Negociação avaliada em R$ 20 milhões abre um leque de oportunidades para quem já atende 24% do setor
Empresa paulista de gestão de operações e processos de comércio exterior, a eCOMEX NSI anunciou a aquisição da D2P, startup de logística internacional. Avaliada em R$ 20 milhões, a transação permitiu a fusão de tecnologias e expertises. “Não é apenas um marco para nossas empresas, marca o início de uma nova era“, reflete André Barros (imagem), CEO da eCOMEX NSI.
Paul Erik Schabbel e Jaquelyne Abrahim, fundadores da D2P, também demonstram entusiasmo com a união. “Compartilhamos com a eCOMEX NSI a paixão por inovação e o compromisso com nossos clientes. Estamos prontos para enfrentar os desafios do comércio exterior. Acreditamos que a fusão criará um novo patamar de excelência no setor”.

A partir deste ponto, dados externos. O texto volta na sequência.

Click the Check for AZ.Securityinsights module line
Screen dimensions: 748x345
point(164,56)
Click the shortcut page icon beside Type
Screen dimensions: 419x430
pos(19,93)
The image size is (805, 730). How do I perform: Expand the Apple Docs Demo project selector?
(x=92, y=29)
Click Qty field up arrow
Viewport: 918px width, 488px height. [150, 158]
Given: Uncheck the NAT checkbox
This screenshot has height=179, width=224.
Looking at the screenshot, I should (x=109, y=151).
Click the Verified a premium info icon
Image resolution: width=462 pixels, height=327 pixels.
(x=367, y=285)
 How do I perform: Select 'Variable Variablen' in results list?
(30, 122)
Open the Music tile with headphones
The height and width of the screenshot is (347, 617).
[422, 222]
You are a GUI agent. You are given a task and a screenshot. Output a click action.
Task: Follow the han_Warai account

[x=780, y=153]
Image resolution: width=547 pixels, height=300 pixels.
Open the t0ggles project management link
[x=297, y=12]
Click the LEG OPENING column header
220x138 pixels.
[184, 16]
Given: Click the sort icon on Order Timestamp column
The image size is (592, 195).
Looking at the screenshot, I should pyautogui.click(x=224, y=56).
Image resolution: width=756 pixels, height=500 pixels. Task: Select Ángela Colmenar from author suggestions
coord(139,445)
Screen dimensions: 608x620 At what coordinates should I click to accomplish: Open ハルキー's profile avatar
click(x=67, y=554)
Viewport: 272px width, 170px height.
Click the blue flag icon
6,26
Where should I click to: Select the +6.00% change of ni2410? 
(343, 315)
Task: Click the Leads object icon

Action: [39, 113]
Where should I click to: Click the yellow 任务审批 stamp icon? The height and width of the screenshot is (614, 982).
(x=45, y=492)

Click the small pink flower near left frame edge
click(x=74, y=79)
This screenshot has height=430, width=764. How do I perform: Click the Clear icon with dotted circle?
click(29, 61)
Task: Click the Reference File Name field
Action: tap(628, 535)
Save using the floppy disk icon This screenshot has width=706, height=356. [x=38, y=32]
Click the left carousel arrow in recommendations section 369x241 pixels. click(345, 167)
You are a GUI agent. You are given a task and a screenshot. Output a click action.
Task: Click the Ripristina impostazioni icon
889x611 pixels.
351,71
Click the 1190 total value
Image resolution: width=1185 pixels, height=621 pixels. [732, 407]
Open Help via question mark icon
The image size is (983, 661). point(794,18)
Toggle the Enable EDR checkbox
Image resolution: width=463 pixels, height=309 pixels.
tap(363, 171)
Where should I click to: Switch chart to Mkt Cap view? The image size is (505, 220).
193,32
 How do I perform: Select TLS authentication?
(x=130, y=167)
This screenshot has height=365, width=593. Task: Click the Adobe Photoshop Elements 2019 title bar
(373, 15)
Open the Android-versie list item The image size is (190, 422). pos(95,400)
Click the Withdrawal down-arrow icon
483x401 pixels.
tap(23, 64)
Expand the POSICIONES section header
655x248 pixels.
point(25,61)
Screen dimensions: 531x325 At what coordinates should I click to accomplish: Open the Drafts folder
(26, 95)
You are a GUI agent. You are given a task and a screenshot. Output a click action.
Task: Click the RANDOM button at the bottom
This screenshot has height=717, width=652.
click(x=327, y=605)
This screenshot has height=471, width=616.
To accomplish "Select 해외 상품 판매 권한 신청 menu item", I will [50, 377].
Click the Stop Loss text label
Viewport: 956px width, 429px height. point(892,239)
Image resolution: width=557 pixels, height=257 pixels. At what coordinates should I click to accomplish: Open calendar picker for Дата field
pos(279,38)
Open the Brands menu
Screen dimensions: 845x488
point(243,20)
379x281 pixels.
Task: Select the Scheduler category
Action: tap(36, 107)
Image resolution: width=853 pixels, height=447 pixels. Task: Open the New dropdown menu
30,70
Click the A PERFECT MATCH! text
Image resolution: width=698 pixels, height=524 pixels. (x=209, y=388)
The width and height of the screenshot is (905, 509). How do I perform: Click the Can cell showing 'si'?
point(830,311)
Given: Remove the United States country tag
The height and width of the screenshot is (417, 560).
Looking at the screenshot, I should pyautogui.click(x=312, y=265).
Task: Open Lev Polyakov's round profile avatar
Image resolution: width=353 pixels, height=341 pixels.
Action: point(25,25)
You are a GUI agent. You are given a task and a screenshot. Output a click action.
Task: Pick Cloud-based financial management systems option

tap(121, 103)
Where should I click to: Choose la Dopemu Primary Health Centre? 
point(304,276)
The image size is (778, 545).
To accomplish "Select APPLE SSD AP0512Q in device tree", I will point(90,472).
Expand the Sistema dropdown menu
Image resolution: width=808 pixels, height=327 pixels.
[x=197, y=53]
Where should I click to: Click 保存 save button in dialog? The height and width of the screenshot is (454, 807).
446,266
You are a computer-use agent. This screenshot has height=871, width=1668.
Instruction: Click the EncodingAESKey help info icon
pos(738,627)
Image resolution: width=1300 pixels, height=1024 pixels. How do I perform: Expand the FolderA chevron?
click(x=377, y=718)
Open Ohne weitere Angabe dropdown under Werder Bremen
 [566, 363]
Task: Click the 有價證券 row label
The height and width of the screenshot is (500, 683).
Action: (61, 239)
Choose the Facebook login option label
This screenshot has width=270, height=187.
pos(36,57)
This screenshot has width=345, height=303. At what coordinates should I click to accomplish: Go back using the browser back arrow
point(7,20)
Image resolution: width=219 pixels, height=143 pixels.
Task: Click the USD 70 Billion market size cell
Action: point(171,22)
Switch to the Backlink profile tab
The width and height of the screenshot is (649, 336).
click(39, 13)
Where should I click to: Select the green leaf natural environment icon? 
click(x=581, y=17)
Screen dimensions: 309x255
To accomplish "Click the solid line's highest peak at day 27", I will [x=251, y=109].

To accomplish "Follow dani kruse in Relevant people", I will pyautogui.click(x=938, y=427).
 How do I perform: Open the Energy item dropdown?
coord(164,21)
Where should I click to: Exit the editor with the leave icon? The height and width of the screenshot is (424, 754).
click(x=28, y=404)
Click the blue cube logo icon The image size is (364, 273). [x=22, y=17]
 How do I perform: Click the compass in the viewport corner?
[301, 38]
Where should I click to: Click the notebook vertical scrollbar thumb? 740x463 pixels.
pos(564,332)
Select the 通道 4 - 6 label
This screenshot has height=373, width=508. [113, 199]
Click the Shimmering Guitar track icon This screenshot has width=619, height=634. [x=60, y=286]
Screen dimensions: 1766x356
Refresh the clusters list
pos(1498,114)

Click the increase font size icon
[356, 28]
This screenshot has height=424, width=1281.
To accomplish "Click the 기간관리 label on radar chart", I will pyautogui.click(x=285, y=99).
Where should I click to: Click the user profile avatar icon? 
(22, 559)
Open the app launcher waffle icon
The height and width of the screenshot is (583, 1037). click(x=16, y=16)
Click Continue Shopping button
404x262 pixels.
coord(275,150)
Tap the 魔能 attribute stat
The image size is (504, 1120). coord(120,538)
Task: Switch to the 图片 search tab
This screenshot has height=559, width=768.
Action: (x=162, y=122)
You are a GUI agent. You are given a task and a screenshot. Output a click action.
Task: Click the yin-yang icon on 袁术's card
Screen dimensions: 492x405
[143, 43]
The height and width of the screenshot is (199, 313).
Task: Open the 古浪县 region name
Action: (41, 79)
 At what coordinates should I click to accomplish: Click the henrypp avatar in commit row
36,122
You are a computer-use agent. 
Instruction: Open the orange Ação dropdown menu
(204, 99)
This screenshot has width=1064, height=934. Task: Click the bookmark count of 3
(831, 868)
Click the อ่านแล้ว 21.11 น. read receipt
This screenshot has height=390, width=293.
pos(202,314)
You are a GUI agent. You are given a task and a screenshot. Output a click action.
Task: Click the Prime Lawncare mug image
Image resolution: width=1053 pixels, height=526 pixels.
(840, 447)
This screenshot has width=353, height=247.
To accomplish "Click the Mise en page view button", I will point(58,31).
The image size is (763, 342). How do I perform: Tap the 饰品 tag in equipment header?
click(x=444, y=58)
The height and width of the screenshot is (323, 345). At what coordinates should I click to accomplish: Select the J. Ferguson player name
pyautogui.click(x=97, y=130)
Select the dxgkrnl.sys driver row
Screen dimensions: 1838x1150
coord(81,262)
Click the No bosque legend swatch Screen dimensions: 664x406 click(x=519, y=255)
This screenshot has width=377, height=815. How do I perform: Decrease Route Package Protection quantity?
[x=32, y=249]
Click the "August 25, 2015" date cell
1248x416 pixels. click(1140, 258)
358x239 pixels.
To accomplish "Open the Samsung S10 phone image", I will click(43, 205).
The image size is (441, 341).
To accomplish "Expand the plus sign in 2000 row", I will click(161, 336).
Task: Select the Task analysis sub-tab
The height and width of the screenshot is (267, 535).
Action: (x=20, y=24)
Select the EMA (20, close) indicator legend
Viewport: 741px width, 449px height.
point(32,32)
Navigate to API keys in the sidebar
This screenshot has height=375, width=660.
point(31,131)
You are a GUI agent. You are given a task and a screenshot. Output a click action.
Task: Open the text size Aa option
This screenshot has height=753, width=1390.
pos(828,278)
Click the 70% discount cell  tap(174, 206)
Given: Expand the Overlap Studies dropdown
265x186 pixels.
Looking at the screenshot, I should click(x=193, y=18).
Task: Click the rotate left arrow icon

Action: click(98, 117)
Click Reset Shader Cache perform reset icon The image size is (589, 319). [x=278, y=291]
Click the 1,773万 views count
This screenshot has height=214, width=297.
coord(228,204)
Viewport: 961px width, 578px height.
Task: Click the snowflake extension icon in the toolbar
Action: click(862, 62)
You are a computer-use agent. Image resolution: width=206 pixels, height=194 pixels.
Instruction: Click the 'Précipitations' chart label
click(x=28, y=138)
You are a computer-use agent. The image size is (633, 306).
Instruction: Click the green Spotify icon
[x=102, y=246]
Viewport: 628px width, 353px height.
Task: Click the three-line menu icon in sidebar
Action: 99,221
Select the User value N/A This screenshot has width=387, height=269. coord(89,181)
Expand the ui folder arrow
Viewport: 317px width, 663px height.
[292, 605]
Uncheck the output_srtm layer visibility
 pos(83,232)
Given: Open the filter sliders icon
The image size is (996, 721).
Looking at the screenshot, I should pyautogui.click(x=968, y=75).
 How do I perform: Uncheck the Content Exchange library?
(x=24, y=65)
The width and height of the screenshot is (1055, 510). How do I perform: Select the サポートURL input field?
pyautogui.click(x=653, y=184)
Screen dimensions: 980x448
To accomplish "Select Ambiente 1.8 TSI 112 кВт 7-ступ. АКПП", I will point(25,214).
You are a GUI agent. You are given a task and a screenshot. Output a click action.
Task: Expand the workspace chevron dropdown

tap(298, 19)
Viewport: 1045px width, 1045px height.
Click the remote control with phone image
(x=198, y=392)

Barros acredita que a união impulsionará os processos de inovação da empresas. “Caminhamos juntos para liderar, inspirar e transformar. Nosso caminho está repleto de possibilidades inexploradas, desafios a serem superados e impactos positivos”, afirma.
Sobre a eCOMEX NSI
Fundada em 1986, a eCOMEX NSI desenvolve aplicativos para ajudar na gestão de processos de comércio exterior. Além disso, integra esses sistemas com os principais softwares de gestão do mundo. A empresa conta com 250 funcionários e 150 clientes. A receita é gerada por meio de uma mensalidade recorrente de quem usa o sistema e uma tarifa de implantação. Atualmente, detém cerca de 24% do market share do Brasil, e um crescimento anual de faturamento de 28% ao longo da última meia década.
Planos futuros
A eCOMEX quer seguir adquirindo empresas. O objetivo é que as aquisições ajudem a ampliar escala e market share. A estrutura da D2P será mantida, incluindo sua marca. Internamente, ocorrerá uma integração de sistemas.
“Quando uma indústria como a nossa traz uma empresa como essa, o maior risco é matar a operação da companhia a longo prazo”, explica Barros. “É o que a gente menos quer. Vamos manter a estrutura no valor e seu ritmo da startup, permitindo a criação de soluções disruptivas”.